- DATASET CONTENT:
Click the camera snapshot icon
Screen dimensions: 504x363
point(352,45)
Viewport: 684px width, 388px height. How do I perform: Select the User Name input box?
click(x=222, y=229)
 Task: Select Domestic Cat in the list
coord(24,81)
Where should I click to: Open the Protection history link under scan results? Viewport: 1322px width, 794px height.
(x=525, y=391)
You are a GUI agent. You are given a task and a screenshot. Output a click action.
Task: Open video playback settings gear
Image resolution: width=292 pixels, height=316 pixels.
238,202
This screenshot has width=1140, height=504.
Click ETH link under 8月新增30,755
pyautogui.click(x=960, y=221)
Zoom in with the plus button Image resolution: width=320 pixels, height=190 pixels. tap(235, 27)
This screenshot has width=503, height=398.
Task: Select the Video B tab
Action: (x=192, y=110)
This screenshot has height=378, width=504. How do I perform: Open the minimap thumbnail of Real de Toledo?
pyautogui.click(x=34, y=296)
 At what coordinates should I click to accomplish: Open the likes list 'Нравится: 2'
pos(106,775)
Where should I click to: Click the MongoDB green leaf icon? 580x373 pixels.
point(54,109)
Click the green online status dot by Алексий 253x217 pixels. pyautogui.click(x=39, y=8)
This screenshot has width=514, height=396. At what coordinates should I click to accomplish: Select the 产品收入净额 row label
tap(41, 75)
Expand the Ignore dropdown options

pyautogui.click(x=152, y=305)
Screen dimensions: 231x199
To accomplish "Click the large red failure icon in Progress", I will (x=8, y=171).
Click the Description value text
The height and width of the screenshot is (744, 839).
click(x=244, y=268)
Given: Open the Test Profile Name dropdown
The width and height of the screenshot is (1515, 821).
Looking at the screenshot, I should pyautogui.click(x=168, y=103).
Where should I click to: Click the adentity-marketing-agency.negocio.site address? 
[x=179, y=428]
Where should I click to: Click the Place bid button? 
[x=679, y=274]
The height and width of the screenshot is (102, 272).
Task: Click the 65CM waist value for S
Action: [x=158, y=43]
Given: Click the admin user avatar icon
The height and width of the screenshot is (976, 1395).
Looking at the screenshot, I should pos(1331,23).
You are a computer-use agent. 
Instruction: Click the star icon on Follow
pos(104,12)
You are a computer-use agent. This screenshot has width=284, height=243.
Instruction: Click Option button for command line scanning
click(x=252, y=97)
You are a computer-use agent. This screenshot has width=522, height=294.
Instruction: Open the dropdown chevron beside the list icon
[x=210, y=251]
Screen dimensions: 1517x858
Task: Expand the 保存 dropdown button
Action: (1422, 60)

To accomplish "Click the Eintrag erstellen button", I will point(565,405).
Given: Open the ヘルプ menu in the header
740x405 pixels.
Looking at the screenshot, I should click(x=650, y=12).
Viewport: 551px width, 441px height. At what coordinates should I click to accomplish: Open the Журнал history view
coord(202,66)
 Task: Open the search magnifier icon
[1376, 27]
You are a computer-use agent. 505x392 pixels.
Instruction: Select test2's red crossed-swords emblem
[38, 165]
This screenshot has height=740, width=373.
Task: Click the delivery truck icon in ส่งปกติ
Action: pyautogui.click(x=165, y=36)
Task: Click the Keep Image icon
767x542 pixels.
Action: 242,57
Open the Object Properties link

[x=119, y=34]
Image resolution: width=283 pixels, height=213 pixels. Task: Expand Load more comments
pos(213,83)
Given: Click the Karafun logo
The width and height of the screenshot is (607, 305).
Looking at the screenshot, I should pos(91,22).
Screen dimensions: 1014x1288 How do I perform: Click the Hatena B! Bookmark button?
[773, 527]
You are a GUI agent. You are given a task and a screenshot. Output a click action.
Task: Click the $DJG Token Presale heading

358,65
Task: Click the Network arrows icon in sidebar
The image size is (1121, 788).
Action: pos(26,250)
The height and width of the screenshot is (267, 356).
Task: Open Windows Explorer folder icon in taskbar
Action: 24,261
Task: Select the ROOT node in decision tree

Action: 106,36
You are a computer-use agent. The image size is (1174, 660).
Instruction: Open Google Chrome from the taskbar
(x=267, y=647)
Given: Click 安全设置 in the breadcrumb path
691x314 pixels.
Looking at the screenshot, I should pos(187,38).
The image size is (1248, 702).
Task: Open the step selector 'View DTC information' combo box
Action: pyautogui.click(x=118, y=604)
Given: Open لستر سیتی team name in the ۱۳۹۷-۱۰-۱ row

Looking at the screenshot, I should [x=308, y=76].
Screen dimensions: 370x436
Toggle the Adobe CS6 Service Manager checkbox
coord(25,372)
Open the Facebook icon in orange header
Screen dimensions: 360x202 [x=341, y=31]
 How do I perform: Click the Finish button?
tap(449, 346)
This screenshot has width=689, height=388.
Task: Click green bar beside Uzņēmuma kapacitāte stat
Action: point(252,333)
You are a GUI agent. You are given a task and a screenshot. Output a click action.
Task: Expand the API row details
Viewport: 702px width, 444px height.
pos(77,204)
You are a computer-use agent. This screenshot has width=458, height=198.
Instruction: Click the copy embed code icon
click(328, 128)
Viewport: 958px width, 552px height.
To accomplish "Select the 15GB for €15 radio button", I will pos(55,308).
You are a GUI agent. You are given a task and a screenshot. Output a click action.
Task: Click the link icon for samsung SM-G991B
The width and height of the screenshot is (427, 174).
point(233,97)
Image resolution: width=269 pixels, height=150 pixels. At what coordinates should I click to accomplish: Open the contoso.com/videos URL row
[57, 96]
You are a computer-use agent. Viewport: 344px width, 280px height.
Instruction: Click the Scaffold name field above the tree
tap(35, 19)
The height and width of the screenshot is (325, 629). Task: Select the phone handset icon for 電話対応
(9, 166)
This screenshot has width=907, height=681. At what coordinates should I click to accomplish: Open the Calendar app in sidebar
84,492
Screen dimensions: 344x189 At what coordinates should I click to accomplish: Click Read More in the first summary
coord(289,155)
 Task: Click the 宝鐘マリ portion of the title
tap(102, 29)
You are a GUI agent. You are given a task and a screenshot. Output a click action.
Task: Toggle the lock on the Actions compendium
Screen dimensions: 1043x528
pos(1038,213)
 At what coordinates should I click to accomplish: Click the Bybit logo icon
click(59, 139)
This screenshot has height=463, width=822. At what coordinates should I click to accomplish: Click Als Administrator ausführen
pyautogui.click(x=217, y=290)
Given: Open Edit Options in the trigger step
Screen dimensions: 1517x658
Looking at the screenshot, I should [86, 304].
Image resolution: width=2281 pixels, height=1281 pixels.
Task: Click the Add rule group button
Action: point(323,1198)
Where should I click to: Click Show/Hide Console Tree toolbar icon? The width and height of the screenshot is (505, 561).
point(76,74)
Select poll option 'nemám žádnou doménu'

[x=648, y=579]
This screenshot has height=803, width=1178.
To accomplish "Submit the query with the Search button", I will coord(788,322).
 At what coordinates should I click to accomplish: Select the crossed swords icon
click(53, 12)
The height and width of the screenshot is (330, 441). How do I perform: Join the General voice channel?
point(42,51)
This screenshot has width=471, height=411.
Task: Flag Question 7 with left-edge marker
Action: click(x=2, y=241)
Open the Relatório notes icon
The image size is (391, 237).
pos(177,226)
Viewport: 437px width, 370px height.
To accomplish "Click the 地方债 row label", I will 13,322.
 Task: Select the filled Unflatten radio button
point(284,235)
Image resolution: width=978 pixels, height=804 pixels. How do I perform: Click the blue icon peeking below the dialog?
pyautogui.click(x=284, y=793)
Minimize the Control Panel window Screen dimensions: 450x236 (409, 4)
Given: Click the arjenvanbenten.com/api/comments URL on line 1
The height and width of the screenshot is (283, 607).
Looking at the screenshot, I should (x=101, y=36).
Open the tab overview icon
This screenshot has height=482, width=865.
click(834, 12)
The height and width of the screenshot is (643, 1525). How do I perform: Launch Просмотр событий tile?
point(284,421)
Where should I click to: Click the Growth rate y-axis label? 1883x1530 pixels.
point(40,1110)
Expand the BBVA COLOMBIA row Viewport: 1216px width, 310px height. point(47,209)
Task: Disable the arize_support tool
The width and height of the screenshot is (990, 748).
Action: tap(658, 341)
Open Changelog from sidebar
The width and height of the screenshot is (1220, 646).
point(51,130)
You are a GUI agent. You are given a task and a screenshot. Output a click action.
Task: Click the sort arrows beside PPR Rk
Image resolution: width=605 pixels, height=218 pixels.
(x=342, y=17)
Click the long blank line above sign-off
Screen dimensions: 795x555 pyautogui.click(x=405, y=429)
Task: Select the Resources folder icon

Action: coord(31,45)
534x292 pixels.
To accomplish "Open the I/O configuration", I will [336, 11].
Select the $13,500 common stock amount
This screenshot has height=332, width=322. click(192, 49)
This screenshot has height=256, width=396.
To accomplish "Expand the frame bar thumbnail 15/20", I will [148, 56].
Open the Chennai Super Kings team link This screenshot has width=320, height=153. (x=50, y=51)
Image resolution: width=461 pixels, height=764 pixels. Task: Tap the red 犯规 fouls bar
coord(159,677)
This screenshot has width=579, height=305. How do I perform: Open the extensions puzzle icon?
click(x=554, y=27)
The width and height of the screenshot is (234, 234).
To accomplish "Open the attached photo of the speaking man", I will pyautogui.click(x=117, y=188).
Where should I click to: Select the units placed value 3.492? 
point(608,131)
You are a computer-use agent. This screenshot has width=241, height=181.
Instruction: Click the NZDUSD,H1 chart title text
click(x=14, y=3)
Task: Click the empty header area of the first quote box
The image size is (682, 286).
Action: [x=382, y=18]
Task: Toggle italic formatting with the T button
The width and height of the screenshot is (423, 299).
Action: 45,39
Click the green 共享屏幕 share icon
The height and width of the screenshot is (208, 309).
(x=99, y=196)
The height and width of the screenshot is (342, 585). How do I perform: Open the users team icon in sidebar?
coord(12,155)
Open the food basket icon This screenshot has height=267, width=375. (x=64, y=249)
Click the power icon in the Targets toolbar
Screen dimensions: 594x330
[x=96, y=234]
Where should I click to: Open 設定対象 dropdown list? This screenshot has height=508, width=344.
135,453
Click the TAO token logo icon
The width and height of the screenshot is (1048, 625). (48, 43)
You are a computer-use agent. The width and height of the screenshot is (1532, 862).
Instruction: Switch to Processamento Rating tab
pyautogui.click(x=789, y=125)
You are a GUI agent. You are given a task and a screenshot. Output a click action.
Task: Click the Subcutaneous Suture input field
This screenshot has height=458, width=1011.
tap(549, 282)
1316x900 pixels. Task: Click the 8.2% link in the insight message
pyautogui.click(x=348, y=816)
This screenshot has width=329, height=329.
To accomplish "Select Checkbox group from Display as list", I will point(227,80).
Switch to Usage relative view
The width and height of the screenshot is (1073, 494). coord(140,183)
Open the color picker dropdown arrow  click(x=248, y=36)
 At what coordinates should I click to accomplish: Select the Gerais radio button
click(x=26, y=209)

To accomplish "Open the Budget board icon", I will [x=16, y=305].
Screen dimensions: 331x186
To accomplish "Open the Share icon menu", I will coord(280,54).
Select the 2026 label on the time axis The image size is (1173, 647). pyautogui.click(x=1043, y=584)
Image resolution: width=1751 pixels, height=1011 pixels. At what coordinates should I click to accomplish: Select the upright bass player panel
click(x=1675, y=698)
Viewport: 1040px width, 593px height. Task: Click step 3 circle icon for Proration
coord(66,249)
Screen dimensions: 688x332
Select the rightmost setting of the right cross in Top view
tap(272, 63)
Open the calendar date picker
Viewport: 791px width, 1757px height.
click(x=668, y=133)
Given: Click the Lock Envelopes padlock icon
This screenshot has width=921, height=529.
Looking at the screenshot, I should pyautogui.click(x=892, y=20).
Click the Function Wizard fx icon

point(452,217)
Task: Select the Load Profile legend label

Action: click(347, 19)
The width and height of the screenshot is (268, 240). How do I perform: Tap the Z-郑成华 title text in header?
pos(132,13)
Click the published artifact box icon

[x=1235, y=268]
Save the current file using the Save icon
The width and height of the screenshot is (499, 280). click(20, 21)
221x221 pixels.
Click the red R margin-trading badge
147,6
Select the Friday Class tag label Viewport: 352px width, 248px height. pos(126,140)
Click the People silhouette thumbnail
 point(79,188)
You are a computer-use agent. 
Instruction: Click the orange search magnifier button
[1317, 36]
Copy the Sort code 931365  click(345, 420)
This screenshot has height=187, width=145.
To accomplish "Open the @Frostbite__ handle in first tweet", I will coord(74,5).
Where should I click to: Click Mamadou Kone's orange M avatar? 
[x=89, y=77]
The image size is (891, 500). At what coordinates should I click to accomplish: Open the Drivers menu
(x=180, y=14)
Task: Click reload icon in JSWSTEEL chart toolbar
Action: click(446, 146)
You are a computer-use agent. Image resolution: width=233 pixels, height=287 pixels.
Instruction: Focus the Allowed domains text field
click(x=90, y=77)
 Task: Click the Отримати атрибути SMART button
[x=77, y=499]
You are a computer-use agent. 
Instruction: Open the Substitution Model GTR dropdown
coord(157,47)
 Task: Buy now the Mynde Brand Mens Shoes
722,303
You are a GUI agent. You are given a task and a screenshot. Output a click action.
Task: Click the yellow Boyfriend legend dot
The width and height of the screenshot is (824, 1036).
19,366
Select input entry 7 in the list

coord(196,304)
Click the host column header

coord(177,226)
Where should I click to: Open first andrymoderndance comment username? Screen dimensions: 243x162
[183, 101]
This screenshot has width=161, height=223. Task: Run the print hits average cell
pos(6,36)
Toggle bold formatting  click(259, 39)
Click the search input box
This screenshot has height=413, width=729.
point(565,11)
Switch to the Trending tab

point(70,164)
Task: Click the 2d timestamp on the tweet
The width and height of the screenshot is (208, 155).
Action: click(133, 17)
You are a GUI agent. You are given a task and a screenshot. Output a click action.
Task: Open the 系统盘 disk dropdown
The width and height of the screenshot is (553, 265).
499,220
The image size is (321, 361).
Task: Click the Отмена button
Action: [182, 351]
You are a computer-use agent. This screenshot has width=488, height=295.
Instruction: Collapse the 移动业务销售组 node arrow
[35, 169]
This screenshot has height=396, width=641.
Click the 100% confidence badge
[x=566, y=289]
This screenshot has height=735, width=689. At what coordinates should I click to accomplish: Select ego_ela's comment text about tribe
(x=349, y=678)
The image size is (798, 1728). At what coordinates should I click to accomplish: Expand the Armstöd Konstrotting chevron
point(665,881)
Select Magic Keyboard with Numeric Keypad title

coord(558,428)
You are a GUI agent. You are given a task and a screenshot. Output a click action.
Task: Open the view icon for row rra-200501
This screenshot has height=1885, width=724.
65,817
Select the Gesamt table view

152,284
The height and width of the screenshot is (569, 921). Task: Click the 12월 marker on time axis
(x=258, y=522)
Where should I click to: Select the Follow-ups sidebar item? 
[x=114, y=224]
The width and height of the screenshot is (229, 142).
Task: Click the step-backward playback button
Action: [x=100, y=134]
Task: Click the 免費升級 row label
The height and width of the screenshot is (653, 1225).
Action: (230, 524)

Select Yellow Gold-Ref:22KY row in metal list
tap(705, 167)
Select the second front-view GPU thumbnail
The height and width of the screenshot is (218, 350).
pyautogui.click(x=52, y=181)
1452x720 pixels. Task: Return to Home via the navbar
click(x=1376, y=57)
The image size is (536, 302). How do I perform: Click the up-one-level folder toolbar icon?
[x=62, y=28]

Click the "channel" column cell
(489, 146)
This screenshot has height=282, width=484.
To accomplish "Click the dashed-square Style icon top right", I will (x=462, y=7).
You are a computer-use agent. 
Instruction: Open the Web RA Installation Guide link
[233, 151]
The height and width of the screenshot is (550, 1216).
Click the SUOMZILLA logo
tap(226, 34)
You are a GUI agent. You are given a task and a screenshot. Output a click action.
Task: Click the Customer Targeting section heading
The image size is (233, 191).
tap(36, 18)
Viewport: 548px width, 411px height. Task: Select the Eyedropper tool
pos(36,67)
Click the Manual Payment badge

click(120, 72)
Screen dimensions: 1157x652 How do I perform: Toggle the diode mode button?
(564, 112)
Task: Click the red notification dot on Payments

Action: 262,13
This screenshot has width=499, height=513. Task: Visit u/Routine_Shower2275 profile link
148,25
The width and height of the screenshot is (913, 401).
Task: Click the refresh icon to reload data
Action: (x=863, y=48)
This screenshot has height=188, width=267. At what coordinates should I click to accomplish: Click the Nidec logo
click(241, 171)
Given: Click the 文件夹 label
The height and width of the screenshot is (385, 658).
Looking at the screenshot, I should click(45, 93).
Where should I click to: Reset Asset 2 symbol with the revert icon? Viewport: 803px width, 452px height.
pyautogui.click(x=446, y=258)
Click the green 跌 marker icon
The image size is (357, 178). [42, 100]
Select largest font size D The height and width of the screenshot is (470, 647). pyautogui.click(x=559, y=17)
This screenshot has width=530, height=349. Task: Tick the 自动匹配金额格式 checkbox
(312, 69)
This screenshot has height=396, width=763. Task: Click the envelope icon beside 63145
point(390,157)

- TASK INSTRUCTIONS: Update the lines that open with the one containing "Click the long blank line above sign-off" and close with the one containing "(x=99, y=196)" by replacing "Instruction" with "Command". Give only those lines, with everything else unchanged.

- WORKED SOLUTION:
Click the long blank line above sign-off
Screen dimensions: 795x555 pyautogui.click(x=405, y=429)
Task: Select the Resources folder icon

Action: coord(31,45)
534x292 pixels.
To accomplish "Open the I/O configuration", I will [336, 11].
Select the $13,500 common stock amount
This screenshot has height=332, width=322. click(192, 49)
This screenshot has height=256, width=396.
To accomplish "Expand the frame bar thumbnail 15/20", I will [148, 56].
Open the Chennai Super Kings team link This screenshot has width=320, height=153. (x=50, y=51)
Image resolution: width=461 pixels, height=764 pixels. Task: Tap the red 犯规 fouls bar
coord(159,677)
This screenshot has width=579, height=305. How do I perform: Open the extensions puzzle icon?
click(x=554, y=27)
The width and height of the screenshot is (234, 234).
To accomplish "Open the attached photo of the speaking man", I will pyautogui.click(x=117, y=188).
Where should I click to: Select the units placed value 3.492? 
point(608,131)
You are a computer-use agent. This screenshot has width=241, height=181.
Command: Click the NZDUSD,H1 chart title text
click(x=14, y=3)
Task: Click the empty header area of the first quote box
The image size is (682, 286).
Action: [x=382, y=18]
Task: Toggle italic formatting with the T button
The width and height of the screenshot is (423, 299).
Action: 45,39
Click the green 共享屏幕 share icon
The height and width of the screenshot is (208, 309).
(x=99, y=196)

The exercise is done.